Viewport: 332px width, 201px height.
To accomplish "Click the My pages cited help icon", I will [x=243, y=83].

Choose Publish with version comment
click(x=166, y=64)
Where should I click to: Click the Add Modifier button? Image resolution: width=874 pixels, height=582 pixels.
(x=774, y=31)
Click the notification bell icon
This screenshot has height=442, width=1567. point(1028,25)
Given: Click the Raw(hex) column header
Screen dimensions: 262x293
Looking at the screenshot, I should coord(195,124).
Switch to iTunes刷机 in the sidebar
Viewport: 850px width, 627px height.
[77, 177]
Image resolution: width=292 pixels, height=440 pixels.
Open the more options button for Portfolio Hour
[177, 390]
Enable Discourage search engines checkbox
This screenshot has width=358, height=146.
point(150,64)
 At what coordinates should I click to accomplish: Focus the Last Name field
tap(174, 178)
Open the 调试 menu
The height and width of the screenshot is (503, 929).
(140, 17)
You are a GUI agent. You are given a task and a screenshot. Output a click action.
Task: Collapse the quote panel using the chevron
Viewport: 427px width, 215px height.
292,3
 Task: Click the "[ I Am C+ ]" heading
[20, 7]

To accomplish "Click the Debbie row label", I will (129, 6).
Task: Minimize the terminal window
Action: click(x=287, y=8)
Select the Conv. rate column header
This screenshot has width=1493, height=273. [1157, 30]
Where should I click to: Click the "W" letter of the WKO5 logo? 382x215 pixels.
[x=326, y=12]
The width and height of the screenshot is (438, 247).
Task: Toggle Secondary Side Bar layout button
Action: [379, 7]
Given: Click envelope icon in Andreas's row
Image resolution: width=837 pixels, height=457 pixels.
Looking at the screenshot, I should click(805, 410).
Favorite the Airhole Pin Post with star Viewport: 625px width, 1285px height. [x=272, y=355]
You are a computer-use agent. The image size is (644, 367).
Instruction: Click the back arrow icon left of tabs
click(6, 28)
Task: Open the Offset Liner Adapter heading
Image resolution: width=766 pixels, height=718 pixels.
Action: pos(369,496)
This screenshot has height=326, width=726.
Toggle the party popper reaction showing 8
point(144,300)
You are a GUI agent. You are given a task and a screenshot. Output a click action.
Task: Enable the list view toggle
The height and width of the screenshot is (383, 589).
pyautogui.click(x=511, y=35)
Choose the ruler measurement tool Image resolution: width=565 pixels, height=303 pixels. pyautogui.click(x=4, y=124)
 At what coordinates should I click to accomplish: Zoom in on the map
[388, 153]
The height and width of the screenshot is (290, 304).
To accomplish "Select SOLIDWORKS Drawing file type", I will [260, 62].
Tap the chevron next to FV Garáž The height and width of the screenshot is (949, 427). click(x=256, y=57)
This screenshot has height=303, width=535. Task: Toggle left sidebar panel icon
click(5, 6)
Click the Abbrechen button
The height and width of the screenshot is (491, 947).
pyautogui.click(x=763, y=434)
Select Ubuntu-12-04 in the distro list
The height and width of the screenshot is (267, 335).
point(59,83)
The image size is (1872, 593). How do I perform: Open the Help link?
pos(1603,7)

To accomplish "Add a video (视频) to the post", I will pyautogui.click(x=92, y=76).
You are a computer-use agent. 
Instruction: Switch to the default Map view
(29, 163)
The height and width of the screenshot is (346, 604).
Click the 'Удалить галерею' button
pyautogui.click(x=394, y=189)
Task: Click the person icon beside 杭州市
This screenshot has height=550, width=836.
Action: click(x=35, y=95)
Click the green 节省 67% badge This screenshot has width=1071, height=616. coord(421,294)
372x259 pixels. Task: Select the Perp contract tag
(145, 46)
+===+
- [Goal of the exercise]:
The material must be duplicated in full, with each line kept exact.

- [Problem solution]:
Viewport: 332px width, 201px height.
To accomplish "Click the My pages cited help icon", I will [x=243, y=83].

Choose Publish with version comment
click(x=166, y=64)
Where should I click to: Click the Add Modifier button? Image resolution: width=874 pixels, height=582 pixels.
(x=774, y=31)
Click the notification bell icon
This screenshot has height=442, width=1567. point(1028,25)
Given: Click the Raw(hex) column header
Screen dimensions: 262x293
Looking at the screenshot, I should coord(195,124).
Switch to iTunes刷机 in the sidebar
Viewport: 850px width, 627px height.
[77, 177]
Image resolution: width=292 pixels, height=440 pixels.
Open the more options button for Portfolio Hour
[177, 390]
Enable Discourage search engines checkbox
This screenshot has width=358, height=146.
point(150,64)
 At what coordinates should I click to accomplish: Focus the Last Name field
tap(174, 178)
Open the 调试 menu
The height and width of the screenshot is (503, 929).
(140, 17)
You are a GUI agent. You are given a task and a screenshot. Output a click action.
Task: Collapse the quote panel using the chevron
Viewport: 427px width, 215px height.
292,3
 Task: Click the "[ I Am C+ ]" heading
[20, 7]

To accomplish "Click the Debbie row label", I will (129, 6).
Task: Minimize the terminal window
Action: click(x=287, y=8)
Select the Conv. rate column header
This screenshot has width=1493, height=273. [1157, 30]
Where should I click to: Click the "W" letter of the WKO5 logo? 382x215 pixels.
[x=326, y=12]
The width and height of the screenshot is (438, 247).
Task: Toggle Secondary Side Bar layout button
Action: [379, 7]
Given: Click envelope icon in Andreas's row
Image resolution: width=837 pixels, height=457 pixels.
Looking at the screenshot, I should click(805, 410).
Favorite the Airhole Pin Post with star Viewport: 625px width, 1285px height. [x=272, y=355]
You are a computer-use agent. The image size is (644, 367).
Instruction: Click the back arrow icon left of tabs
click(6, 28)
Task: Open the Offset Liner Adapter heading
Image resolution: width=766 pixels, height=718 pixels.
Action: pos(369,496)
This screenshot has height=326, width=726.
Toggle the party popper reaction showing 8
point(144,300)
You are a GUI agent. You are given a task and a screenshot. Output a click action.
Task: Enable the list view toggle
The height and width of the screenshot is (383, 589).
pyautogui.click(x=511, y=35)
Choose the ruler measurement tool Image resolution: width=565 pixels, height=303 pixels. pyautogui.click(x=4, y=124)
 At what coordinates should I click to accomplish: Zoom in on the map
[388, 153]
The height and width of the screenshot is (290, 304).
To accomplish "Select SOLIDWORKS Drawing file type", I will [260, 62].
Tap the chevron next to FV Garáž The height and width of the screenshot is (949, 427). click(x=256, y=57)
This screenshot has height=303, width=535. Task: Toggle left sidebar panel icon
click(5, 6)
Click the Abbrechen button
The height and width of the screenshot is (491, 947).
pyautogui.click(x=763, y=434)
Select Ubuntu-12-04 in the distro list
The height and width of the screenshot is (267, 335).
point(59,83)
The image size is (1872, 593). How do I perform: Open the Help link?
pos(1603,7)

To accomplish "Add a video (视频) to the post", I will pyautogui.click(x=92, y=76).
You are a computer-use agent. 
Instruction: Switch to the default Map view
(29, 163)
The height and width of the screenshot is (346, 604).
Click the 'Удалить галерею' button
pyautogui.click(x=394, y=189)
Task: Click the person icon beside 杭州市
This screenshot has height=550, width=836.
Action: click(x=35, y=95)
Click the green 节省 67% badge This screenshot has width=1071, height=616. coord(421,294)
372x259 pixels. Task: Select the Perp contract tag
(145, 46)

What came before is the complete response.